**SHORT TASK**
Can you give the lines from the one that contains "Task: Click the 2FA status label" through the one that contains "pyautogui.click(x=451, y=75)", inclusive, again, substituting "icon" for "speaker" and changing nothing else?

[Rows from a dataset]
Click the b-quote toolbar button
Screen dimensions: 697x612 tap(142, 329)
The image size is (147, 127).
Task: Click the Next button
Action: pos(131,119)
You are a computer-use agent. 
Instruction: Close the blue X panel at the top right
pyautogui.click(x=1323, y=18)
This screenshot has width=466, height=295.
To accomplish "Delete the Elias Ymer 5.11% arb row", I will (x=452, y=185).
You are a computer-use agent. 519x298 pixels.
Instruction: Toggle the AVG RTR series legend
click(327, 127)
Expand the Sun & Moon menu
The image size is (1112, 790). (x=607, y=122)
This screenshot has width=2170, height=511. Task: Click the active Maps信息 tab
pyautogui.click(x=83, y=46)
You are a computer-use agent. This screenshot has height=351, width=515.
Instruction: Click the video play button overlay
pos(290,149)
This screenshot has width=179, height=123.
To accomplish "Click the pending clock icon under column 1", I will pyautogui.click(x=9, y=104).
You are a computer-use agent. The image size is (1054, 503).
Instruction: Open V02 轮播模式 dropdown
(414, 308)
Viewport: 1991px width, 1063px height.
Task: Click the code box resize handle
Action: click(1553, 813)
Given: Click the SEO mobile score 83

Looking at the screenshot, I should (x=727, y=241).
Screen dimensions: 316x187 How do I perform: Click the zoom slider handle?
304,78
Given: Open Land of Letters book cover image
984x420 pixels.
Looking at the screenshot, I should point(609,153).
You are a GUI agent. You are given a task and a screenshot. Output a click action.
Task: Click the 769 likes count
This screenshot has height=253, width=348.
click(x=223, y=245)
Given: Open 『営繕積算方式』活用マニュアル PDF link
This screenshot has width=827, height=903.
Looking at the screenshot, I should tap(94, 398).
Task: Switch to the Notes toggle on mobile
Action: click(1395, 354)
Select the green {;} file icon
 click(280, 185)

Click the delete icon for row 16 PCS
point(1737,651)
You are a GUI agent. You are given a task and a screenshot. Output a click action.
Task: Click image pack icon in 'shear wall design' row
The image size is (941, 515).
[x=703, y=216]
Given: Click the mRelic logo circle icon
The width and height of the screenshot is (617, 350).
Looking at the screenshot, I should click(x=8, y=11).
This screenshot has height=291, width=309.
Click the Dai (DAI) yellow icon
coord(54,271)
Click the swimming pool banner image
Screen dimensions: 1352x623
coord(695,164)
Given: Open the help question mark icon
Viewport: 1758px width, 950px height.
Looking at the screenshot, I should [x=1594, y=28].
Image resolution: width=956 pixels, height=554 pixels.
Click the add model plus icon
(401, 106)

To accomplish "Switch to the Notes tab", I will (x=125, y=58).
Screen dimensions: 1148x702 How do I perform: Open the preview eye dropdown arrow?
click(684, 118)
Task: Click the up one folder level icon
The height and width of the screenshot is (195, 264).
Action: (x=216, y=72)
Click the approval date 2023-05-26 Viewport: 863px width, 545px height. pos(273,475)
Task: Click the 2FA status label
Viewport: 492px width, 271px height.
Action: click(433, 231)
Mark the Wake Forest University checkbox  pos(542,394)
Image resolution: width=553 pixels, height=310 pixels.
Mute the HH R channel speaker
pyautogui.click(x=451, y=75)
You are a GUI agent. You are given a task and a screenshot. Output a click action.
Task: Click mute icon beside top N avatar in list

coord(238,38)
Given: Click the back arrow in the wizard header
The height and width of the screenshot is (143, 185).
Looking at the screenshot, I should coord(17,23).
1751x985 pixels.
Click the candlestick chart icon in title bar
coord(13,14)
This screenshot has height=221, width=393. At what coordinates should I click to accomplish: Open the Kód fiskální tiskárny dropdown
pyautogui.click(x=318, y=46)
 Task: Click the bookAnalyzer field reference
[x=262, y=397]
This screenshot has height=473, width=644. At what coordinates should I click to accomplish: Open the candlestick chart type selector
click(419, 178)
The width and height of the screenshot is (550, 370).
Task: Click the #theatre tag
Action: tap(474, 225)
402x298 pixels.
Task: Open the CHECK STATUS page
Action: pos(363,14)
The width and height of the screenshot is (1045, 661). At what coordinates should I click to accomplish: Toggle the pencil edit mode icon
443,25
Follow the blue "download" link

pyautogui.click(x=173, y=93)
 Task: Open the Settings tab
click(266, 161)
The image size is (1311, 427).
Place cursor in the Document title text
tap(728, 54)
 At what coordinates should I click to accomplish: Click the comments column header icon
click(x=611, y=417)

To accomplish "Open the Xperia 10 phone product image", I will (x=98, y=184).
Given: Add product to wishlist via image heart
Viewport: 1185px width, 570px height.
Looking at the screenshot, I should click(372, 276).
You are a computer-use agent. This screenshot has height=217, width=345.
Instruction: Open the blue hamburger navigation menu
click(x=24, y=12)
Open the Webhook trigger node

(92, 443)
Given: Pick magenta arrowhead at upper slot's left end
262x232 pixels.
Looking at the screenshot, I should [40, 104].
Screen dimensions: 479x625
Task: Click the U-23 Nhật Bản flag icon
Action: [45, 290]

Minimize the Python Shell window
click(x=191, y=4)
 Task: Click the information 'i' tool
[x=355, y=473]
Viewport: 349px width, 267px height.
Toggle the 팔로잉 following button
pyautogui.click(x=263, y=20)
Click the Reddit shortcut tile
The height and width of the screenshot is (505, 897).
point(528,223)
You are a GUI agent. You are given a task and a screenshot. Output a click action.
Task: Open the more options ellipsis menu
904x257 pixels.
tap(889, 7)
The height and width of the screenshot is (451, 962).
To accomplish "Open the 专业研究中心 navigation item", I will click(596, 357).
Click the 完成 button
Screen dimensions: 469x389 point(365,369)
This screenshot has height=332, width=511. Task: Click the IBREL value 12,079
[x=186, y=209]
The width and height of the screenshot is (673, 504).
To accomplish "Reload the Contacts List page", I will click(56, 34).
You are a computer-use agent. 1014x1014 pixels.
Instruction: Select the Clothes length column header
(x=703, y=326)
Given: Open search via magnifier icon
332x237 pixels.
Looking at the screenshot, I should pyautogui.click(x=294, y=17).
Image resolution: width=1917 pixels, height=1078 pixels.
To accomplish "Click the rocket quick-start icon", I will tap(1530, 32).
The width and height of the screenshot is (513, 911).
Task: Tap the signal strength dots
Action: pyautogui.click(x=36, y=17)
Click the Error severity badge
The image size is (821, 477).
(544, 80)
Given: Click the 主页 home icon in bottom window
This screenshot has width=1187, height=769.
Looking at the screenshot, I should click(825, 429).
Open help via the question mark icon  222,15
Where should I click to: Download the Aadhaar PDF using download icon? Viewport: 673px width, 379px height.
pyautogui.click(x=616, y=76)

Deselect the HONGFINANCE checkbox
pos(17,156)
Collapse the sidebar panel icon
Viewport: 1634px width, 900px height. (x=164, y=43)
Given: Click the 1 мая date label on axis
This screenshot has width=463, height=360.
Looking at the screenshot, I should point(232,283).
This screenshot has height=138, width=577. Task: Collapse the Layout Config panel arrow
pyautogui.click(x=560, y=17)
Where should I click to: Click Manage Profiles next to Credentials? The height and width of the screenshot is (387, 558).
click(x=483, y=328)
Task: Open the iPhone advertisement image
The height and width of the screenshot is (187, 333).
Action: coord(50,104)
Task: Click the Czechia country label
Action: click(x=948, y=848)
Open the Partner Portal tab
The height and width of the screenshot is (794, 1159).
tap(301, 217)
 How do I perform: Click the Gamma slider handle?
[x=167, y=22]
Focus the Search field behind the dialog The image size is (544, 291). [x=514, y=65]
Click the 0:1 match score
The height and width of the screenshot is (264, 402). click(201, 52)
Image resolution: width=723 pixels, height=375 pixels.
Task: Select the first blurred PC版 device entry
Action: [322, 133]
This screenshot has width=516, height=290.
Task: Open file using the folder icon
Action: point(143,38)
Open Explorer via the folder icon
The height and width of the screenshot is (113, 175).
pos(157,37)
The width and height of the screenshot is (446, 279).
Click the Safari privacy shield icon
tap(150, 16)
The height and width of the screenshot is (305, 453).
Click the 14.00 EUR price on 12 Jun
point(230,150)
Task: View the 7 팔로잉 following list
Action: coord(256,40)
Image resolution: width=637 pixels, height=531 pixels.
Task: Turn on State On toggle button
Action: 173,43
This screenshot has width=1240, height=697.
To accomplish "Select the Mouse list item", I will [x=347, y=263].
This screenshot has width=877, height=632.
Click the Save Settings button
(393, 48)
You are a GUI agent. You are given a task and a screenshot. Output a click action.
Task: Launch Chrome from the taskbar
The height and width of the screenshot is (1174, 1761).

**TASK SOLUTION**
Task: Click the 2FA status label
Viewport: 492px width, 271px height.
Action: click(433, 231)
Mark the Wake Forest University checkbox  pos(542,394)
Image resolution: width=553 pixels, height=310 pixels.
Mute the HH R channel icon
pyautogui.click(x=451, y=75)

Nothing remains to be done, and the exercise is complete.